> _AIM_
Duplicate the entries below verbatim, starting at the line containing "1288x950 pixels. At" and ending after the line containing "Image resolution: width=1024".

> _EXTRACTED INFORMATION_
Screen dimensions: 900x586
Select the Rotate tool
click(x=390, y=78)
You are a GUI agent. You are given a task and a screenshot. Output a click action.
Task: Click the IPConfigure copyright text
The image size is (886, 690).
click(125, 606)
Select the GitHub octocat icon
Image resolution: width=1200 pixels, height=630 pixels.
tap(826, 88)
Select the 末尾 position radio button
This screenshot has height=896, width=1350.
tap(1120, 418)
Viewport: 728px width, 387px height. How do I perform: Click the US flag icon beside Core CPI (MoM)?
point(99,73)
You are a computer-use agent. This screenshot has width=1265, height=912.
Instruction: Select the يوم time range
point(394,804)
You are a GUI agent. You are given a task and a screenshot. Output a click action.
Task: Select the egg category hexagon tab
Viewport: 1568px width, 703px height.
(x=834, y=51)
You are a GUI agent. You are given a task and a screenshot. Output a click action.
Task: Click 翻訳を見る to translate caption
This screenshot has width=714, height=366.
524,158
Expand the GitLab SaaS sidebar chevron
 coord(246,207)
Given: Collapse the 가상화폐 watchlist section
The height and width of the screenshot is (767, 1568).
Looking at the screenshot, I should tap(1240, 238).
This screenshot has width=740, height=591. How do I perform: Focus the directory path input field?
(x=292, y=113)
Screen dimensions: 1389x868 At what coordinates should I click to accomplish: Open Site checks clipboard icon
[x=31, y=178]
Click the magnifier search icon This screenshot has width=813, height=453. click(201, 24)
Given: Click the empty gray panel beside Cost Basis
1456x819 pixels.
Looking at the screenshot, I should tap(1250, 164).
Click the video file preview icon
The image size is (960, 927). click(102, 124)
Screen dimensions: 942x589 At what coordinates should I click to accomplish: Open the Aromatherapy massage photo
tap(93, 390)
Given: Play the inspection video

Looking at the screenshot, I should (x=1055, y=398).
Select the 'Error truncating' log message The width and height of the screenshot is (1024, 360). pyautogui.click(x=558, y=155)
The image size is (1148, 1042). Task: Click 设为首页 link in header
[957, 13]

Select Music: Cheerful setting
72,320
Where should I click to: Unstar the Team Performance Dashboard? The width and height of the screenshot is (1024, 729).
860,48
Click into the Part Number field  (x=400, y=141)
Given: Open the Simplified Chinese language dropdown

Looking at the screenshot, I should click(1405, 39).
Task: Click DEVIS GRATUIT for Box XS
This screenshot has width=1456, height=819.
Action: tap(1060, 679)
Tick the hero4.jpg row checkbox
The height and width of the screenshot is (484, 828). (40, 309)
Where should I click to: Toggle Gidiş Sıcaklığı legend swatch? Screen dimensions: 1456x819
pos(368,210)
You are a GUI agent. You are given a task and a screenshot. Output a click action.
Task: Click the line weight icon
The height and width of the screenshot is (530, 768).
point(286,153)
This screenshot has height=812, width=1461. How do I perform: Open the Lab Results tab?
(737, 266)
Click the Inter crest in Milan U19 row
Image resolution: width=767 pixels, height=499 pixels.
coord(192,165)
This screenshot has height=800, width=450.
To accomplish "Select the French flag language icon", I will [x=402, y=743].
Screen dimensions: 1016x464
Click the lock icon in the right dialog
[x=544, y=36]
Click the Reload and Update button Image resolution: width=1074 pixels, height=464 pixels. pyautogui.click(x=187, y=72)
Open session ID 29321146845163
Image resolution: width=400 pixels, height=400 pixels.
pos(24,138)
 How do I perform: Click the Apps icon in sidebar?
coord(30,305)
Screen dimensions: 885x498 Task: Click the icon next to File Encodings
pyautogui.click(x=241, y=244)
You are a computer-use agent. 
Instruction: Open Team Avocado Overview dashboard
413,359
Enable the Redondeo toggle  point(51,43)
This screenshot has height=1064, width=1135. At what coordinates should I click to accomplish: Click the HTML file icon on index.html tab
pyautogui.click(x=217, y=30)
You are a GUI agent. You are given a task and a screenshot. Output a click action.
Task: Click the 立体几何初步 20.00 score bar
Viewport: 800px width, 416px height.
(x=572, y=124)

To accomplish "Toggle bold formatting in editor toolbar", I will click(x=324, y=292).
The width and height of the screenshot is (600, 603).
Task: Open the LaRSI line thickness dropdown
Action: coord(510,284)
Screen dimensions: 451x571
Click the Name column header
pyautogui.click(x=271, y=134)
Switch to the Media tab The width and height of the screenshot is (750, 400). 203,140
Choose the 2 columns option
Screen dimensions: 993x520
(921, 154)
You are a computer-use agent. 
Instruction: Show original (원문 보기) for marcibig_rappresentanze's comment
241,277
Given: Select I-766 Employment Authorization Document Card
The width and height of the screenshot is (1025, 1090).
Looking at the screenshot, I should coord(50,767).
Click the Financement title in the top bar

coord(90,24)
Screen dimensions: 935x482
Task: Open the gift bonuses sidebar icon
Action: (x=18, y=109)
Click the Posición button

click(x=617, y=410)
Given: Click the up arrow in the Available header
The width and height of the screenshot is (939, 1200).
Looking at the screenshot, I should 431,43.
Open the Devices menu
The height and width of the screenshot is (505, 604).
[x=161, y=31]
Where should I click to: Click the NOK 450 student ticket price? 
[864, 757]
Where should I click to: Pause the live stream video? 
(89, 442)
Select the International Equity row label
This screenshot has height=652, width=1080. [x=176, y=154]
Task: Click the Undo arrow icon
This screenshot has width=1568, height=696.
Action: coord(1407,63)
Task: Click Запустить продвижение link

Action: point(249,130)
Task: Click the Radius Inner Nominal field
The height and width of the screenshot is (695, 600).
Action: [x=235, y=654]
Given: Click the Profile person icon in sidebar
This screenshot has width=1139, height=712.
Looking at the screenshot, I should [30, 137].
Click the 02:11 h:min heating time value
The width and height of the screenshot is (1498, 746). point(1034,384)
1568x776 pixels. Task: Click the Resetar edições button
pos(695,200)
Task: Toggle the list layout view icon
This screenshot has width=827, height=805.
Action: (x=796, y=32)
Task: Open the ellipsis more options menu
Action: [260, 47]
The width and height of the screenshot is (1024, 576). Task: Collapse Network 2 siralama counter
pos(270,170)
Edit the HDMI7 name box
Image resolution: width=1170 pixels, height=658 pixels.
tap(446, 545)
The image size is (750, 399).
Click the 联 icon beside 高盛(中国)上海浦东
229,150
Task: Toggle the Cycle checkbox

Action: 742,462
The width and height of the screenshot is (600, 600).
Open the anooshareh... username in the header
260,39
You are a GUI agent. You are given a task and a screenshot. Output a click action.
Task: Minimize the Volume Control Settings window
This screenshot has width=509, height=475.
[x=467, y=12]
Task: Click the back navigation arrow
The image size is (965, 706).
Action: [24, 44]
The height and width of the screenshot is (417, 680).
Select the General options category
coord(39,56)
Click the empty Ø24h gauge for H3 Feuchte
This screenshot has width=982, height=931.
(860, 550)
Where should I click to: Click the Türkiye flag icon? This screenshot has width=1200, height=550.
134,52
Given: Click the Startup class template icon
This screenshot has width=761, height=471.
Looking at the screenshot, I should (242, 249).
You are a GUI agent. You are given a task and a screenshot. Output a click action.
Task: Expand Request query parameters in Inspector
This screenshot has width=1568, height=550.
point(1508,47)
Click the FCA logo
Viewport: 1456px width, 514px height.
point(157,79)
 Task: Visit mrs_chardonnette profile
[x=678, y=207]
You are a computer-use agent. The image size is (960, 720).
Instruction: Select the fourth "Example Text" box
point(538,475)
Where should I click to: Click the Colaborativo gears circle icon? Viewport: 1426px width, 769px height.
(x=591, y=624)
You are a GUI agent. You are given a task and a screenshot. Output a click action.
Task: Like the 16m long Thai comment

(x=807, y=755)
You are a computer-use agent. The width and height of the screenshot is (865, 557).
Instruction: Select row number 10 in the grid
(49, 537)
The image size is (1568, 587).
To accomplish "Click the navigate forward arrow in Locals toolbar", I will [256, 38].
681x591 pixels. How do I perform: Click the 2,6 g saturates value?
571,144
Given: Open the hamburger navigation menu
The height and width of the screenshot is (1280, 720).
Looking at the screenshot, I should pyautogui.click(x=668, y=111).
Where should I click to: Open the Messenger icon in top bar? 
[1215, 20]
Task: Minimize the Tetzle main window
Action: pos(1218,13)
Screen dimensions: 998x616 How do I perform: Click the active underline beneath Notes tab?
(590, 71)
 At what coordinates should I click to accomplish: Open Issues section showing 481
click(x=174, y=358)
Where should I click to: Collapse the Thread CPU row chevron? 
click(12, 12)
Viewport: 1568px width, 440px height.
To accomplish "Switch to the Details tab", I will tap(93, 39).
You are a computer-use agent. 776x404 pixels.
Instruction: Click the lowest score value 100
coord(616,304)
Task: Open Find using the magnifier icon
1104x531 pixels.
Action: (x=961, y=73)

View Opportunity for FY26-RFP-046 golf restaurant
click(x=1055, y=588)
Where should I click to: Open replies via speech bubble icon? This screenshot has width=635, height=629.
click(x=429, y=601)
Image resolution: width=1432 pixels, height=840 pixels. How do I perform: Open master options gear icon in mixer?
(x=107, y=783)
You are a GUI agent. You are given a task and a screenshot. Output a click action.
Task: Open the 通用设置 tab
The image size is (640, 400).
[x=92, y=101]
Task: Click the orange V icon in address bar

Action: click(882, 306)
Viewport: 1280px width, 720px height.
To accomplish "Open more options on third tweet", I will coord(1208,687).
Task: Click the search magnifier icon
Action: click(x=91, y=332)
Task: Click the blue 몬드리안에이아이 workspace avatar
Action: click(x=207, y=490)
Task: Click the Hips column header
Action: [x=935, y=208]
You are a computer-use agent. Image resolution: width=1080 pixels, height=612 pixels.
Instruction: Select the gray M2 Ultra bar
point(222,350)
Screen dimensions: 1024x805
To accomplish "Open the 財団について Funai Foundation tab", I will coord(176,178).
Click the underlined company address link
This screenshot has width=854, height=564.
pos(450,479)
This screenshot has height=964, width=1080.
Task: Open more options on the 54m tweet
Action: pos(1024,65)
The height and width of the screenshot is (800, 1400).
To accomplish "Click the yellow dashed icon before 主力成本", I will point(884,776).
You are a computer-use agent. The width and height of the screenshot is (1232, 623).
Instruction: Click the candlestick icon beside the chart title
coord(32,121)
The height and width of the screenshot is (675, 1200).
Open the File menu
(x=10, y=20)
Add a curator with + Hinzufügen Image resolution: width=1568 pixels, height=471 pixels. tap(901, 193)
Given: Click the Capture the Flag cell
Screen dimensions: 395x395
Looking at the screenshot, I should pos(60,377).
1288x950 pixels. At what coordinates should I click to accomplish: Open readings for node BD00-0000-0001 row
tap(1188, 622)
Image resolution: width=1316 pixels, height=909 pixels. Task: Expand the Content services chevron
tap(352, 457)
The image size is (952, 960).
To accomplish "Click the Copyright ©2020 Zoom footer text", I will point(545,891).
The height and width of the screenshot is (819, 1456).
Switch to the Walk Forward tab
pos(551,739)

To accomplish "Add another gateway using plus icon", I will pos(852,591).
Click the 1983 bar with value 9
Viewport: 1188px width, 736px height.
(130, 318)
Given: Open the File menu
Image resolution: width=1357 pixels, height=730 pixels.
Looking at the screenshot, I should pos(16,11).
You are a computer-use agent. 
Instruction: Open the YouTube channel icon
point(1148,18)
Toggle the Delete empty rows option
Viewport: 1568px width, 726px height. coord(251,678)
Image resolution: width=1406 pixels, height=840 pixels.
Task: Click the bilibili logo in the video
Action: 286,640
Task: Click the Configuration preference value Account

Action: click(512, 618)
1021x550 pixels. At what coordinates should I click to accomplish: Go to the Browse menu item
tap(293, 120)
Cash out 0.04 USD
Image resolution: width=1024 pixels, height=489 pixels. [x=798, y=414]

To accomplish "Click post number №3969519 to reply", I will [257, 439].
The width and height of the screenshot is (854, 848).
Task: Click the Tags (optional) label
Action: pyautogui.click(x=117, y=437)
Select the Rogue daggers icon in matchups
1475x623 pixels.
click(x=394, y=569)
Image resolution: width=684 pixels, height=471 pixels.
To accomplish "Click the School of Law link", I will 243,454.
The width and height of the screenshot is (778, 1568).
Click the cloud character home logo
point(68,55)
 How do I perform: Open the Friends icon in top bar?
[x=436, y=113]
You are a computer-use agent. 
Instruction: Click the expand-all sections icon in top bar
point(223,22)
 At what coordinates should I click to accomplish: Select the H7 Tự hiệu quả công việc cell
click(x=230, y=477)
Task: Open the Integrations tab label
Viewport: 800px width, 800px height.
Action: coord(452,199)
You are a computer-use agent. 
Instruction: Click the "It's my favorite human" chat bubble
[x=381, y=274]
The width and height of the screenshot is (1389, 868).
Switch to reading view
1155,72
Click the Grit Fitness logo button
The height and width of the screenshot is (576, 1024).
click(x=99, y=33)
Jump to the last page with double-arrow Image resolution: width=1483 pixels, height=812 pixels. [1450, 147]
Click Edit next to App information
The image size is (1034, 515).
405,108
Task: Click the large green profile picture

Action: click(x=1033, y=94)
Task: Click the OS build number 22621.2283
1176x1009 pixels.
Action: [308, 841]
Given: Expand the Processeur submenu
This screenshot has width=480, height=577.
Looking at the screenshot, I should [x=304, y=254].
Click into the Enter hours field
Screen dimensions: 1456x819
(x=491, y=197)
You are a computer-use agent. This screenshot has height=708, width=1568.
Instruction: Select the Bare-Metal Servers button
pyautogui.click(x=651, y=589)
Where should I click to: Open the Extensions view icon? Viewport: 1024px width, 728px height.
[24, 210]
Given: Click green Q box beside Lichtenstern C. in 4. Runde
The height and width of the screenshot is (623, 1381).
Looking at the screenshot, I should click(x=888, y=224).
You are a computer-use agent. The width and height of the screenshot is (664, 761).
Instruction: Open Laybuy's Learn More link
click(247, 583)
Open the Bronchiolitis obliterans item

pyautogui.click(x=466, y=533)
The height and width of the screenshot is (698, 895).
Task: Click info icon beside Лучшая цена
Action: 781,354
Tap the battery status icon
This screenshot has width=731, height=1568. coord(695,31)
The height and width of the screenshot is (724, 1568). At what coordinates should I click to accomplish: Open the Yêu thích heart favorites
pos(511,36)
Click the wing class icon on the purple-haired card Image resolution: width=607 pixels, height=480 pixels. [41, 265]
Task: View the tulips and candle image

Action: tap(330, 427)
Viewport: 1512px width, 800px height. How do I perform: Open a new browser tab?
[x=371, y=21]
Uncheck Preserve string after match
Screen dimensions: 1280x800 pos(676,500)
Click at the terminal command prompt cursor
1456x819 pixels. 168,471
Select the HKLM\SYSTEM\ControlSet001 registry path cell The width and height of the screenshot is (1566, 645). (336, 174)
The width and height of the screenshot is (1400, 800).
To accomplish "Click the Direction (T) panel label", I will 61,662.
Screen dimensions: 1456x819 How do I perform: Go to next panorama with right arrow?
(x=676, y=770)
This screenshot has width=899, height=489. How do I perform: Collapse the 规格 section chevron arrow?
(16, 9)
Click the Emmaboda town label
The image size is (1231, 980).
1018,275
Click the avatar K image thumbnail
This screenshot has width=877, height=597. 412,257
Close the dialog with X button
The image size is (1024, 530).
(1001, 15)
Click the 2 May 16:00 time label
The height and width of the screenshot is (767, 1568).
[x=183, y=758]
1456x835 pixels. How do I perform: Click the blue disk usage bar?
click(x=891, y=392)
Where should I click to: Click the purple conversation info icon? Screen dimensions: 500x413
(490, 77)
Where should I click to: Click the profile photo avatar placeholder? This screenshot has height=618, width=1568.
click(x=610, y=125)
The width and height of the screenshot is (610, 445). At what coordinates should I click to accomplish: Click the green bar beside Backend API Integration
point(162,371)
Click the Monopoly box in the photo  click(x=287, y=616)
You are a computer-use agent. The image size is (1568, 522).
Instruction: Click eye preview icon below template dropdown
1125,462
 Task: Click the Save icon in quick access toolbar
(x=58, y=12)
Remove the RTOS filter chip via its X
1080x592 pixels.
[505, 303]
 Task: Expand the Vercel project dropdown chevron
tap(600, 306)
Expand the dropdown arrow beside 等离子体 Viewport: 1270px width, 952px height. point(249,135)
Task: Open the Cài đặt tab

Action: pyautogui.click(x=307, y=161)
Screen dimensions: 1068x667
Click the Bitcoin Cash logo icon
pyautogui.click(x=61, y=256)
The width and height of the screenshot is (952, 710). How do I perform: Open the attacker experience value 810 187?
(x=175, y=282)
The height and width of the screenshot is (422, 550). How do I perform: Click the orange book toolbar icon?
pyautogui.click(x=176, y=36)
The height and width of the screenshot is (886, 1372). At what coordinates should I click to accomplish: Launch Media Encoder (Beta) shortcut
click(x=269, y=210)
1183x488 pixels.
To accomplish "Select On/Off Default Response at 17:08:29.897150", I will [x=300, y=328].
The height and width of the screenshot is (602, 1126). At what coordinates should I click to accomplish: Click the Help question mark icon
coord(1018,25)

> _SOLUTION TO THE EXERCISE_
1288x950 pixels. At what coordinates should I click to accomplish: Open readings for node BD00-0000-0001 row
tap(1188, 622)
Image resolution: width=1316 pixels, height=909 pixels. Task: Expand the Content services chevron
tap(352, 457)
The image size is (952, 960).
To accomplish "Click the Copyright ©2020 Zoom footer text", I will point(545,891).
The height and width of the screenshot is (819, 1456).
Switch to the Walk Forward tab
pos(551,739)

To accomplish "Add another gateway using plus icon", I will pos(852,591).
Click the 1983 bar with value 9
Viewport: 1188px width, 736px height.
(130, 318)
Given: Open the File menu
Image resolution: width=1357 pixels, height=730 pixels.
Looking at the screenshot, I should pos(16,11).
You are a computer-use agent. 
Instruction: Open the YouTube channel icon
point(1148,18)
Toggle the Delete empty rows option
Viewport: 1568px width, 726px height. coord(251,678)
Image resolution: width=1406 pixels, height=840 pixels.
Task: Click the bilibili logo in the video
Action: 286,640
Task: Click the Configuration preference value Account

Action: click(512, 618)
1021x550 pixels. At what coordinates should I click to accomplish: Go to the Browse menu item
tap(293, 120)
Cash out 0.04 USD
Image resolution: width=1024 pixels, height=489 pixels. [x=798, y=414]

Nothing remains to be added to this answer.